● **DATA EXCERPTS**:
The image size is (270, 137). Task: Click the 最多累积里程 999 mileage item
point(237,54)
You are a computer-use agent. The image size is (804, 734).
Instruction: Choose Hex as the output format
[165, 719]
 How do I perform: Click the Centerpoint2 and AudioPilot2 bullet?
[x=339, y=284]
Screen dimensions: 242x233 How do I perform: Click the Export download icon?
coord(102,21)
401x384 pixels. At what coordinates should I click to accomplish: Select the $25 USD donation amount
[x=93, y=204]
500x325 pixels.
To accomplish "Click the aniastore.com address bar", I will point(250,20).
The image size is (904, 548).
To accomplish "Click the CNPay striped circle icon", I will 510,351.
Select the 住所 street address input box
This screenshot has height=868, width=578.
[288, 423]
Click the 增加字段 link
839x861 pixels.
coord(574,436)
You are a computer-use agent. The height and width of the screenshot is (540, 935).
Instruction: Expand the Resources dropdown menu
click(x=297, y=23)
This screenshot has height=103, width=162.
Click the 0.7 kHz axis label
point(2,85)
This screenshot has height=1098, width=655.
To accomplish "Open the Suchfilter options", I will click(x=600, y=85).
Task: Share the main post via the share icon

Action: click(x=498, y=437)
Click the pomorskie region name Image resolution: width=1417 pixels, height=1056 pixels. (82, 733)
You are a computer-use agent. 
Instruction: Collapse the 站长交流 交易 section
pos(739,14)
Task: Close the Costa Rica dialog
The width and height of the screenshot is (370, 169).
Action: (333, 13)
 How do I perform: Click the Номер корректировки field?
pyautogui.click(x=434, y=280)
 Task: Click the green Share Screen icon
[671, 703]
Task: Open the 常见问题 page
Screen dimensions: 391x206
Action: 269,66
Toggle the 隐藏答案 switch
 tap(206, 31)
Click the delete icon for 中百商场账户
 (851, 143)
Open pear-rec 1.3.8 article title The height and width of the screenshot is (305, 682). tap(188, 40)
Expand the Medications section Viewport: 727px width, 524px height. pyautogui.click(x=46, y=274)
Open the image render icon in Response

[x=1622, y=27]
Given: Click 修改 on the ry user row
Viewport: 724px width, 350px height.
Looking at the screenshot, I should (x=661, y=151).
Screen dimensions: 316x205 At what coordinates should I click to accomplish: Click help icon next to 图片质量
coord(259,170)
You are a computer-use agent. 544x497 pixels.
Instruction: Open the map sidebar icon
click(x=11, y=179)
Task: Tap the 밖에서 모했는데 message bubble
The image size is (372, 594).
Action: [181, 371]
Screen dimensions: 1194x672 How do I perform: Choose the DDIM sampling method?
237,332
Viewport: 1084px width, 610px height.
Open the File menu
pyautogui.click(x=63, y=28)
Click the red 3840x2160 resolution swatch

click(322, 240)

● **WHAT IS EXPECTED**:
Write out the listing above as a numbered list, one line per item, and leave out the blank lines.

● **TASK OUTPUT**:
1. The image size is (270, 137). Task: Click the 最多累积里程 999 mileage item
2. point(237,54)
3. You are a computer-use agent. The image size is (804, 734).
4. Instruction: Choose Hex as the output format
5. [165, 719]
6.  How do I perform: Click the Centerpoint2 and AudioPilot2 bullet?
7. [x=339, y=284]
8. Screen dimensions: 242x233 How do I perform: Click the Export download icon?
9. coord(102,21)
10. 401x384 pixels. At what coordinates should I click to accomplish: Select the $25 USD donation amount
11. [x=93, y=204]
12. 500x325 pixels.
13. To accomplish "Click the aniastore.com address bar", I will point(250,20).
14. The image size is (904, 548).
15. To accomplish "Click the CNPay striped circle icon", I will 510,351.
16. Select the 住所 street address input box
17. This screenshot has height=868, width=578.
18. [288, 423]
19. Click the 增加字段 link
20. 839x861 pixels.
21. coord(574,436)
22. You are a computer-use agent. The height and width of the screenshot is (540, 935).
23. Instruction: Expand the Resources dropdown menu
24. click(x=297, y=23)
25. This screenshot has height=103, width=162.
26. Click the 0.7 kHz axis label
27. point(2,85)
28. This screenshot has height=1098, width=655.
29. To accomplish "Open the Suchfilter options", I will click(x=600, y=85).
30. Task: Share the main post via the share icon
31. Action: click(x=498, y=437)
32. Click the pomorskie region name Image resolution: width=1417 pixels, height=1056 pixels. (82, 733)
33. You are a computer-use agent. 
34. Instruction: Collapse the 站长交流 交易 section
35. pos(739,14)
36. Task: Close the Costa Rica dialog
37. The width and height of the screenshot is (370, 169).
38. Action: (333, 13)
39.  How do I perform: Click the Номер корректировки field?
40. pyautogui.click(x=434, y=280)
41.  Task: Click the green Share Screen icon
42. [671, 703]
43. Task: Open the 常见问题 page
44. Screen dimensions: 391x206
45. Action: 269,66
46. Toggle the 隐藏答案 switch
47.  tap(206, 31)
48. Click the delete icon for 中百商场账户
49.  (851, 143)
50. Open pear-rec 1.3.8 article title The height and width of the screenshot is (305, 682). tap(188, 40)
51. Expand the Medications section Viewport: 727px width, 524px height. pyautogui.click(x=46, y=274)
52. Open the image render icon in Response
53. [x=1622, y=27]
54. Given: Click 修改 on the ry user row
55. Viewport: 724px width, 350px height.
56. Looking at the screenshot, I should (x=661, y=151).
57. Screen dimensions: 316x205 At what coordinates should I click to accomplish: Click help icon next to 图片质量
58. coord(259,170)
59. You are a computer-use agent. 544x497 pixels.
60. Instruction: Open the map sidebar icon
61. click(x=11, y=179)
62. Task: Tap the 밖에서 모했는데 message bubble
63. The image size is (372, 594).
64. Action: [181, 371]
65. Screen dimensions: 1194x672 How do I perform: Choose the DDIM sampling method?
66. 237,332
67. Viewport: 1084px width, 610px height.
68. Open the File menu
69. pyautogui.click(x=63, y=28)
70. Click the red 3840x2160 resolution swatch
71. click(322, 240)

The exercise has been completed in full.